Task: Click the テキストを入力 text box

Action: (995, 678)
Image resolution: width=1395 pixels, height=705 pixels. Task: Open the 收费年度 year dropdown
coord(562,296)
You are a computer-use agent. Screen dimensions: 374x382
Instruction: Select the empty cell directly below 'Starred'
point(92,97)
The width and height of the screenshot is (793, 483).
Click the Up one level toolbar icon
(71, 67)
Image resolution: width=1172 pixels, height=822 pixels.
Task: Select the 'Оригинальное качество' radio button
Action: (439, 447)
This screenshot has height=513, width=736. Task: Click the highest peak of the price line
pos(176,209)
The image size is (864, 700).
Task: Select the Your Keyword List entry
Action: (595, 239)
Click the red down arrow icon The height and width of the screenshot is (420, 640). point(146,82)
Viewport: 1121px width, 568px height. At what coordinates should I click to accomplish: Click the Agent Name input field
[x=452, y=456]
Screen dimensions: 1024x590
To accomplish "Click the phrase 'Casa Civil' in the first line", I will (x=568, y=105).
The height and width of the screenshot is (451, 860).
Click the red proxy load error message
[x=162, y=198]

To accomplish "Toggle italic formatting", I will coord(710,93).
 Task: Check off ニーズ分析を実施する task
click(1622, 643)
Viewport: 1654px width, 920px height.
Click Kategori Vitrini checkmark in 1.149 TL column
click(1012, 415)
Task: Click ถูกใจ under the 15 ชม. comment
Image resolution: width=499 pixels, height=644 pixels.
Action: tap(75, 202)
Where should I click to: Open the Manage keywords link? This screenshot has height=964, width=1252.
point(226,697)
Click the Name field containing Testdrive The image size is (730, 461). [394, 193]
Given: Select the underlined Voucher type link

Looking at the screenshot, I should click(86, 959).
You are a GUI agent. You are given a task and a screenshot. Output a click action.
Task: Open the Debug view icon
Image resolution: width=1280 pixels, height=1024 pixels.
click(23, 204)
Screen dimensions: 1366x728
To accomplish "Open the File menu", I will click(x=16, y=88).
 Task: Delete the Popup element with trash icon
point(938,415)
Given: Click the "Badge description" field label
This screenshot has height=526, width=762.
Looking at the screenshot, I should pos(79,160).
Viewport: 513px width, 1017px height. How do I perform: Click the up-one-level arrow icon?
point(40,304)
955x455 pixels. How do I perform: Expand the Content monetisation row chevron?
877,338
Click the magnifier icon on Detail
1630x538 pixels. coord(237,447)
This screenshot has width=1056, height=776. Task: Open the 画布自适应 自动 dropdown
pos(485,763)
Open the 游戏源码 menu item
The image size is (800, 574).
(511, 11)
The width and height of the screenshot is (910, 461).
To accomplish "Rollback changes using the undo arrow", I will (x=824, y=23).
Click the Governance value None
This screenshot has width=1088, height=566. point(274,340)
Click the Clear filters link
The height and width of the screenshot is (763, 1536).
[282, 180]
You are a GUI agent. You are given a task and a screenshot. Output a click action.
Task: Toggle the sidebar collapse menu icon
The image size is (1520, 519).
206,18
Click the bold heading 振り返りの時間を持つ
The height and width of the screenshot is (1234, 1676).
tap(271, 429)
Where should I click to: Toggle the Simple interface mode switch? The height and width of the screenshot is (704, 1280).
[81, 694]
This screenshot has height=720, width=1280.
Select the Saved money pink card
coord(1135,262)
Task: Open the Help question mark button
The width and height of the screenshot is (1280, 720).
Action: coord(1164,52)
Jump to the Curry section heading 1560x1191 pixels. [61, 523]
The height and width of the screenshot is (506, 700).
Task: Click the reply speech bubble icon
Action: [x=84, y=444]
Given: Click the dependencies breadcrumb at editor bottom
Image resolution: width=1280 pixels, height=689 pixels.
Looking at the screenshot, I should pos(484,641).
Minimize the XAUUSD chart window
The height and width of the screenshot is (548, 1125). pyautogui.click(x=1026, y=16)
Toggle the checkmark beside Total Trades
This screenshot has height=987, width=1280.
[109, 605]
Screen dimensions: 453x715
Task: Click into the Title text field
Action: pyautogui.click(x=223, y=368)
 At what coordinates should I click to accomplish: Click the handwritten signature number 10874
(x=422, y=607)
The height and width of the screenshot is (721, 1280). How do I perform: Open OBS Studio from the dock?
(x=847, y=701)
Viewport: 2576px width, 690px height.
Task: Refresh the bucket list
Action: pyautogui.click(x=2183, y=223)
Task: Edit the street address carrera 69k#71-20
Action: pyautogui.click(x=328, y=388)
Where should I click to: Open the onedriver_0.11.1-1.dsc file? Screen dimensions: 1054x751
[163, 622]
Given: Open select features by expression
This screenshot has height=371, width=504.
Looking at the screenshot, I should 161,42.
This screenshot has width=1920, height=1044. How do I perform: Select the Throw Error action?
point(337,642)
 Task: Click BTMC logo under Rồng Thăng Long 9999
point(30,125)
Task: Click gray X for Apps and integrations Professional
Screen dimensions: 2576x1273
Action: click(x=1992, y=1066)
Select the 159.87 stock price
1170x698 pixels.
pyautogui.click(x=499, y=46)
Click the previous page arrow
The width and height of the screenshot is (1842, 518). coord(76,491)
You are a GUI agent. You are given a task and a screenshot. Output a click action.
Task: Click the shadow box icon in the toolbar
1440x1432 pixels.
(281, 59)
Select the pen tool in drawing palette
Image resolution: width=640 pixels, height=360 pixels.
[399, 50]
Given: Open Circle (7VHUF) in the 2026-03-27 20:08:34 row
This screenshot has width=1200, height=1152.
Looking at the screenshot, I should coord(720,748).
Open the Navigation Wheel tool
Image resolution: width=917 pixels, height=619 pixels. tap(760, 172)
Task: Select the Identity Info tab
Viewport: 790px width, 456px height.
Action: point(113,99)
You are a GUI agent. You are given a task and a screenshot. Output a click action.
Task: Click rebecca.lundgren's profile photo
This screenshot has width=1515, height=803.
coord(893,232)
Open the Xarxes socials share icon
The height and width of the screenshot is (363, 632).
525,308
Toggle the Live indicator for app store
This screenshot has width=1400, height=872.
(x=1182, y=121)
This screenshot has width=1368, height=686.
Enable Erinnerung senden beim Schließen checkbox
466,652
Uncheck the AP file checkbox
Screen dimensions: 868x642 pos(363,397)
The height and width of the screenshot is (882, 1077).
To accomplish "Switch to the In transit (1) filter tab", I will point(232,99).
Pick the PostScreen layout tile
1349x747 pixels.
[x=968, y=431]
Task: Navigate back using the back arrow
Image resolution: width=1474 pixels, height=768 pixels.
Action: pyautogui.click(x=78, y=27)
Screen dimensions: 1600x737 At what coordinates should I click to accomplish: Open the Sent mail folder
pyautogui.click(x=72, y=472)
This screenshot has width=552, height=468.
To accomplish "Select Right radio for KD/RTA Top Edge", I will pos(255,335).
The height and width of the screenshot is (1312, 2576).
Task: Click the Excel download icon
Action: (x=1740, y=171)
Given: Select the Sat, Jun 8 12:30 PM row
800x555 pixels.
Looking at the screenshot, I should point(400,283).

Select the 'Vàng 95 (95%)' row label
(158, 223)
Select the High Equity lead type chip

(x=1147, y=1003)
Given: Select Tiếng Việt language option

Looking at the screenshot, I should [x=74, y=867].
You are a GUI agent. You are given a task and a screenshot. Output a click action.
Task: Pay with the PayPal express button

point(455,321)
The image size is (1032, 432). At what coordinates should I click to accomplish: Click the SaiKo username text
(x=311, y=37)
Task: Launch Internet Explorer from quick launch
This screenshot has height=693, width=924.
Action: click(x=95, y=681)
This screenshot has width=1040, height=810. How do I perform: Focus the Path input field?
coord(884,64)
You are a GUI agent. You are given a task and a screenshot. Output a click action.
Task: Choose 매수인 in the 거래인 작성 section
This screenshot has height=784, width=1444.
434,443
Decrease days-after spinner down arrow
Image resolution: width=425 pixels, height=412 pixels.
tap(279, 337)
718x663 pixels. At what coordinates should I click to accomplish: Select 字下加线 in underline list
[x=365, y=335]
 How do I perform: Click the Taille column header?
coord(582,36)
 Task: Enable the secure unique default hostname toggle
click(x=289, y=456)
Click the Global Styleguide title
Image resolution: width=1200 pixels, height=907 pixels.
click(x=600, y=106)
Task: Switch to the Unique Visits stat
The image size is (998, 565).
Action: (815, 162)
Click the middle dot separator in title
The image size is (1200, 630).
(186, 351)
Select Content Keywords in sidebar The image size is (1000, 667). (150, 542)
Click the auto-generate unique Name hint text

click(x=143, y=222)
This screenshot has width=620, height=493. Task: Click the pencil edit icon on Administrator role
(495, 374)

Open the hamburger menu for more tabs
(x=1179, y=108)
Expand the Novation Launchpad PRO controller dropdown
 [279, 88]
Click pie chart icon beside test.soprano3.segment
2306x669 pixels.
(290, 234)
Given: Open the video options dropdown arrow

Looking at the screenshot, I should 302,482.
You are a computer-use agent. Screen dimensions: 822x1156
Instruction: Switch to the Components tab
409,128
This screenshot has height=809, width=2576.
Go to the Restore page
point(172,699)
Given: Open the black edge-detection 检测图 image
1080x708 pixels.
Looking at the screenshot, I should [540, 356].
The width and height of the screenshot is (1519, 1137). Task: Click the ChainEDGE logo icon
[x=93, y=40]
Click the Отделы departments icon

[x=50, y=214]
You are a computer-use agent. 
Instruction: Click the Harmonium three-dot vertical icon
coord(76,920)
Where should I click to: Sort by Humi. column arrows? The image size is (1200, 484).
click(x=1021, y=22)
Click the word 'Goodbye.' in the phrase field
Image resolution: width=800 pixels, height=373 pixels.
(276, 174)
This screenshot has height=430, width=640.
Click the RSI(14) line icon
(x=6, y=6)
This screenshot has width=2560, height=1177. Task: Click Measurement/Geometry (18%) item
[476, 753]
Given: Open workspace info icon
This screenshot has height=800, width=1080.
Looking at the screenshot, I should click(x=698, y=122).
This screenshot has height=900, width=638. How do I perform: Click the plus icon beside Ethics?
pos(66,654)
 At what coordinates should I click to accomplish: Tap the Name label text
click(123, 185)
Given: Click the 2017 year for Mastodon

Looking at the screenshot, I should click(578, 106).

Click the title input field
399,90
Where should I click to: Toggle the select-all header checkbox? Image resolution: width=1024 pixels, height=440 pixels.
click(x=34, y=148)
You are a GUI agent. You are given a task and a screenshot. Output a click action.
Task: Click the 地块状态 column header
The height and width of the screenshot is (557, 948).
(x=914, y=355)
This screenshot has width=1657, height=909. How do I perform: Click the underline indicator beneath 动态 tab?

◇ ◇ ◇

* [Instructions to follow] From the data above, output only the lines between the line containing "Where should I click to: Open the Manage" and the line containing "Task: Toggle the sidebar collapse menu icon", inclusive, exactly as written.

* [Task answer]
Where should I click to: Open the Manage keywords link? This screenshot has height=964, width=1252.
point(226,697)
Click the Name field containing Testdrive The image size is (730, 461). [394, 193]
Given: Select the underlined Voucher type link

Looking at the screenshot, I should click(86, 959).
You are a GUI agent. You are given a task and a screenshot. Output a click action.
Task: Open the Debug view icon
Image resolution: width=1280 pixels, height=1024 pixels.
click(23, 204)
Screen dimensions: 1366x728
To accomplish "Open the File menu", I will click(x=16, y=88).
 Task: Delete the Popup element with trash icon
point(938,415)
Given: Click the "Badge description" field label
This screenshot has height=526, width=762.
Looking at the screenshot, I should pos(79,160).
Viewport: 513px width, 1017px height. How do I perform: Click the up-one-level arrow icon?
point(40,304)
955x455 pixels. How do I perform: Expand the Content monetisation row chevron?
877,338
Click the magnifier icon on Detail
1630x538 pixels. coord(237,447)
This screenshot has width=1056, height=776. Task: Open the 画布自适应 自动 dropdown
pos(485,763)
Open the 游戏源码 menu item
The image size is (800, 574).
(511, 11)
The width and height of the screenshot is (910, 461).
To accomplish "Rollback changes using the undo arrow", I will (x=824, y=23).
Click the Governance value None
This screenshot has width=1088, height=566. point(274,340)
Click the Clear filters link
The height and width of the screenshot is (763, 1536).
[282, 180]
You are a GUI agent. You are given a task and a screenshot. Output a click action.
Task: Toggle the sidebar collapse menu icon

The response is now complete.